The United Nations Development Programme, UNDP has declared that 50 per cent of Nigerians are poor. Of course we know it's a lie! Who told them so? How did they arrive at that figure? Where did they carry out their research? Who carried it out for them? Surely not the women's wing of the PDP who have been singing - Nigeria don better since PDP don dey rule. In fact, that is the more reason why I should ask them which time they carried out this research.

Years ago, before the hen lost its tooth, an attempt was made by some opposition figures to say that there was massive poverty in the land, and a certain minister responded by saying that Nigerians were not feeding from the dustbin. He should know because he was a net rice importer! Years after, Nigerians realised his ingenuity and launched the 'yanbola - an army of able-bodied, elegantly dressed Nigerians who recycle foodstuffs and odds and ends from dustbins. We must thank that minister for discovering a gold mine and the boys for tapping into it. It is true that those dustbin millionaires are still around today, they can be seen pulling their luggage around the city; after all only the rich have dustbins.

No government has paid as much attention to agriculture as this government. Nigeria has a vast expanse of arable land and the PDP in the past twelve years have turned this vast asset into a goldmine. That was why a Nigerian pilgrim nearly divorced his wife when she imported a holy bag of rice from Saudi Arabia. She, like the UNDP was trying to paint Nigeria in translucent colours. Nigeria is a rich country; in fact we are the world's seventh producer of the black gold and where there is oil poverty melts like butter in December sun.

Nigerians are so rich they all rotund and obese that government has to find a unique way of making them exercise. One such way is to sometimes create artificial fuel scarcity so as to make the obese burn out their fats at filling stations or trek home from labour office. In the process some greedy boys who try to make illicit money are arrested and their fuel confiscated to tank up police and civil defence patrol cars. The white marketers miss the essence of the artificial scarcity which is to force the fat like me to reduce weight? So, where are the 50 per cent poor?

Poverty is alien to Nigeria. Seventy per cent of Nigerians live in opulence in rural areas. Unlike the drones in the cities, they have divine electricity in the moon and stars which are constant and hardly fail to appear except during heavy rains, all these maintenance free. The rains provides clean water and in the dry season they are made to trek long distances to find water and reduce weight. Sometimes, their children could be seen crouching under trees to learn because research has shown that it is not only cost-effective to learn that way, but also environment-friendly.

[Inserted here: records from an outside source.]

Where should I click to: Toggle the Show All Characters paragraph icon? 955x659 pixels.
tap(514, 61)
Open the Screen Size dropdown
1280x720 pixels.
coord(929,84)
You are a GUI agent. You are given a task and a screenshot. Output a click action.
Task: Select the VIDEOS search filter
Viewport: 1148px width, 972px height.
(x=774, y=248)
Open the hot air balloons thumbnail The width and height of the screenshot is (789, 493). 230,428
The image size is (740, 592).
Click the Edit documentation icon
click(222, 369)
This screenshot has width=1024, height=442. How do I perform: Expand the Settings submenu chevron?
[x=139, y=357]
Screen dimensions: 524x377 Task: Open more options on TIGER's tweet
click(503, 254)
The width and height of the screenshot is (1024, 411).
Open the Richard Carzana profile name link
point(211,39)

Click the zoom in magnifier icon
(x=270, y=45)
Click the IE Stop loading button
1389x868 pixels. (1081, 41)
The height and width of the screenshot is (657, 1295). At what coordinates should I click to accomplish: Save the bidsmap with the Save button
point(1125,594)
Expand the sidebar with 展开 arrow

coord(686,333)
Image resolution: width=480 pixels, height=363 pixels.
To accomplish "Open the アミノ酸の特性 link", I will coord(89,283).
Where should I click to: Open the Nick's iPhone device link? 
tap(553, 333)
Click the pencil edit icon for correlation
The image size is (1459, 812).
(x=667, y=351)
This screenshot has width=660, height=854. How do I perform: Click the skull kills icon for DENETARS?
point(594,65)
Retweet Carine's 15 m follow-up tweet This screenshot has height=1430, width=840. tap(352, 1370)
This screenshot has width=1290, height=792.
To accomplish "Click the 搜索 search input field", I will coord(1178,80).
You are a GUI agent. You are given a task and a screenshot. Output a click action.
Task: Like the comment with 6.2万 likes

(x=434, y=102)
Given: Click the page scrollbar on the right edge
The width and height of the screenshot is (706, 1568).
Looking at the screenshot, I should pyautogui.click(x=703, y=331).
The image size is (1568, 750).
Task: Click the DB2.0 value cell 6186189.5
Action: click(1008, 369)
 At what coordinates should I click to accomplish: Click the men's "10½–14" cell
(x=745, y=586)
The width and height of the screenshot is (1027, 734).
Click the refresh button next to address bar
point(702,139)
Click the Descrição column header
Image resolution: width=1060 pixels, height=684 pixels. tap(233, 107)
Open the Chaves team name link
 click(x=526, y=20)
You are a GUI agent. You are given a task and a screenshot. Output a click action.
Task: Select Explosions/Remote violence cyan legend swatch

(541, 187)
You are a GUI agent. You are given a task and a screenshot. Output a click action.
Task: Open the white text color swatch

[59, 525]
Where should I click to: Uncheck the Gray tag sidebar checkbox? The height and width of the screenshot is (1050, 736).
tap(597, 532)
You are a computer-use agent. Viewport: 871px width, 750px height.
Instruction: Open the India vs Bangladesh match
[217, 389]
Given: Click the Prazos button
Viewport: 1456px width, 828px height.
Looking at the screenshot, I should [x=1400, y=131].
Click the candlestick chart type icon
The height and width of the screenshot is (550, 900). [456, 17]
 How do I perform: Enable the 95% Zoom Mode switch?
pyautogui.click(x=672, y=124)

Imagine the amount of carbon that zinc roofs emit and the disservice of subjecting a young child to sitting on hard benches. Why can't UNDP see that children who learn under trees are better geniuses than those who learn in air-conditioned rooms? So where did the UNDP get 50% poor Nigerians? The roads to the rural areas are not paved, yes, but that's because coal tar is also not eco-friendly.

We have recently removed health and education allocations to tar one city road after research revealed that new cars exhibit the state of a nation's wealth than troublesome educated and healthy people. We are tarring city roads for N450 billion, let UNDP do the dollar calculation and reassess us.

This is not a common road, it promises to have gold-plated lay-byes, platinum overhead bridges and silver bus-stops -first in the world! To save Japanese and German companies we have crippled our electricity company because we are not as selfish as others. I could talk ad infinitum about our altruism but I won't because I don't want a poor state like America to come and overrun my country as they're doing in Afghanistan or as they did Iraq. We're not poor, we're camouflaging.